An attorney representing an accused drug dealer specifically raised concerns in January 2005 with then-U.S. Attorney Robert Reed, noting in a letter a pattern of "unlawful practices" employed by Liciardello and Reynolds. Records show that the FBI investigated both, but that no charges were ever filed.

Two years later, the Police Department, aided by the FBI, launched its own investigation into Liciardello. It was closed in 2009 due to lack of evidence, Ramsey said Wednesday.

More than 14 Internal Affairs complaints against Liciardello and Reynolds alleged illegal searches or false arrests, but nearly all were found to be unsubstantiated.

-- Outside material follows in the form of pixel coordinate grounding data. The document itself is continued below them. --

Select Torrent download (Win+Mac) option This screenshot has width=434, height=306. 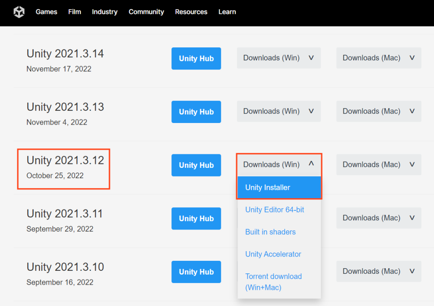point(273,282)
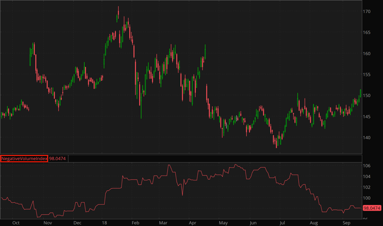This screenshot has height=226, width=383.
Task: Click the 98.0474 value beside the study name
Action: click(x=57, y=159)
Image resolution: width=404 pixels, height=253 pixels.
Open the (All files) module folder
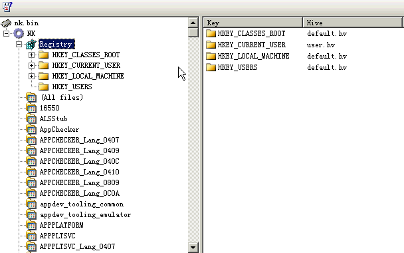31,98
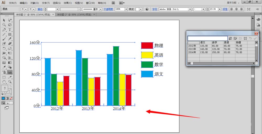The height and width of the screenshot is (134, 262).
Task: Open the opacity percentage dropdown
Action: pos(126,9)

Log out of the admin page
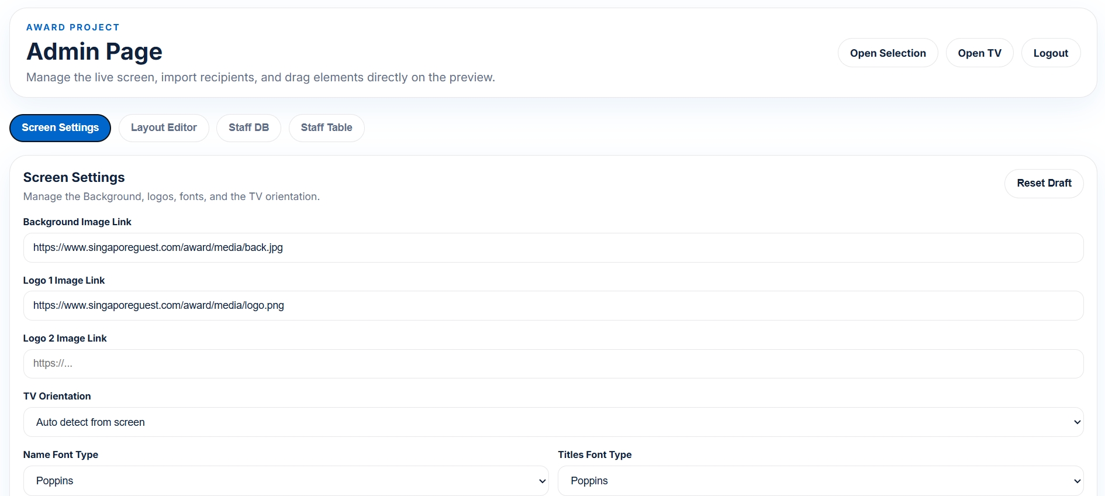coord(1050,53)
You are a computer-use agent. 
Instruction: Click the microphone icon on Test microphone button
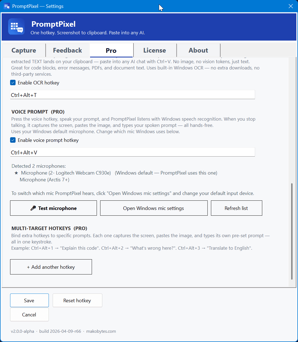click(33, 208)
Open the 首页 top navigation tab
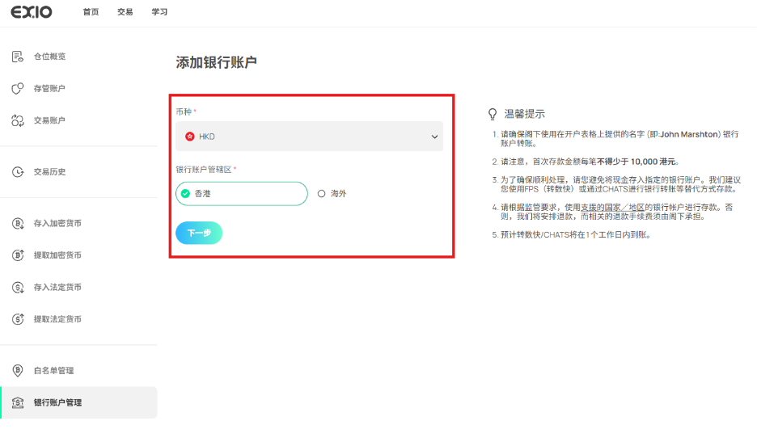The height and width of the screenshot is (442, 757). coord(91,13)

In the midst of the scrutiny, Liciardello, Reynolds, and a third member of the unit, Jeffrey Walker, filed suit against Philadelphia trial lawyer Michael Pileggi, saying multiple civil rights suits he had filed on behalf of clients alleging abuse had unfairly tarnished their names.

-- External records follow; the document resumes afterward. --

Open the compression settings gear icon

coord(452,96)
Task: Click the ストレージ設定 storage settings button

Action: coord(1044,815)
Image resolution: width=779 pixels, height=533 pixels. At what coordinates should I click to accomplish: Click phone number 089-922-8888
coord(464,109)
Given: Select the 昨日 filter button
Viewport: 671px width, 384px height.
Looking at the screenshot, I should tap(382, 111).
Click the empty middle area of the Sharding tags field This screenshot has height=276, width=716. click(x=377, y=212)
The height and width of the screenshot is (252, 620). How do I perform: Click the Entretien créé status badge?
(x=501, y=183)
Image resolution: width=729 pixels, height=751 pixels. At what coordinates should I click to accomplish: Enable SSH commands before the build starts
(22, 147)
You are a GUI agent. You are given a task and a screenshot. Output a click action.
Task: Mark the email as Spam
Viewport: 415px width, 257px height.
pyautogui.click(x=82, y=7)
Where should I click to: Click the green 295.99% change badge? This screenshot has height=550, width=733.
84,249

Pileggi's insurance company settled the case for a relatively small sum. But in an interview Wednesday, the lawyer said all of the allegations in his client's lawsuits "came to fruition [in the federal case] - beating up, false arrests, stealing."

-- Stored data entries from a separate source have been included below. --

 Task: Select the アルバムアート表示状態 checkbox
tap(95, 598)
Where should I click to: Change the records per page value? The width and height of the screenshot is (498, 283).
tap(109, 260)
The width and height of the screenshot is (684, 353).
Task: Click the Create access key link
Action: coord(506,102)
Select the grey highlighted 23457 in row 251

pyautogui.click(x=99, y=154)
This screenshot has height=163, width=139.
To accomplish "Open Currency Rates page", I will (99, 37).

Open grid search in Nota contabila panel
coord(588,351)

The key to unlocking the current case came from one of their own, law enforcement sources said. Walker, a 24-year veteran of the force, became a key cooperator after pleading guilty in February to federal robbery and gun charges.

He told a federal judge he planted nearly 28 grams of cocaine in a South Philadelphia drug dealer's car last year and later stole $15,000 and five pounds of marijuana from the man's house.

In the months after his arrest, Walker identified dozens of other incidents involving his former colleagues, which federal investigators used to build their case, authorities said.

They include a November 2007 incident involving a drug suspect identified in court filings only as "M.C." Encountering the man outside his City Avenue apartment, Betts dragged him inside and shoved him against the wall as the others beat him and asked him to point them to money or drugs, the indictment said.

Walker told authorities that Liciardello ordered him and his partner, Norman, to do whatever it took to get a password to the man's PalmPilot, so Norman hoisted him over an 18th-floor balcony until he gave in.

Other officers stole more than $8,000 in personal property and ordered a pizza while they waited with money found in the man's house, prosecutors said.

Though court filings Wednesday identified the group's alleged targets only by initials, several people have previously spoken out about their run-ins with the narcotics officers.

Warren Layre, 61, told The Inquirer in an interview last year that the officers beat him with a steel bar and kicked in his teeth during a warrantless raid on his machine shop on West Sedgwick Street in June 2011. Speaking to a reporter two years later, he pulled back his lip to show the gaps in his teeth that remained.

According to Wednesday's indictment, Liciardello reported less than $7,000 of the $41,158 they seized from Layre's shop.

He has since sued the officers and accused them of planting methamphetamine in his shop to justify their assault. All charges against him were later dropped.

Theodore Carobine, 55, caught the attention of a Common Pleas Court judge, who tossed the drug-possession case against him in 2009.

He has since sued the officers, saying Liciardello, Reynolds, and Spicer illegally raided his Northeast Philadelphia home, planted meth in a bedroom, and stole $10,000 he had saved for his daughter's school tuition.

Prosecutors said Wednesday that the crew recorded in police reports only about $8,000 was seized.

Carobine's lawsuit and at least 60 others arising from the squad's actions have been put on hold by a judge.

Over the course of seven years, authorities say, the crew, led by Liciardello, plundered Rolexes, iPods, a Calvin Klein suit, and even $6,000 in federal flood-relief money from other victims.

"That many of the victims were drug dealers, not Boy Scouts, is irrelevant," said Edward Hanko, special agent in charge of the FBI's Philadelphia office. "This corrupt group chose to make their own rules. Now they will have to answer for it."

Ramsey suspended the six officers Wednesday for 30 days with intent to dismiss.

If convicted on all counts, all the officers except Speiser face up to life in prison. For Speiser, the maximum term is 40 years.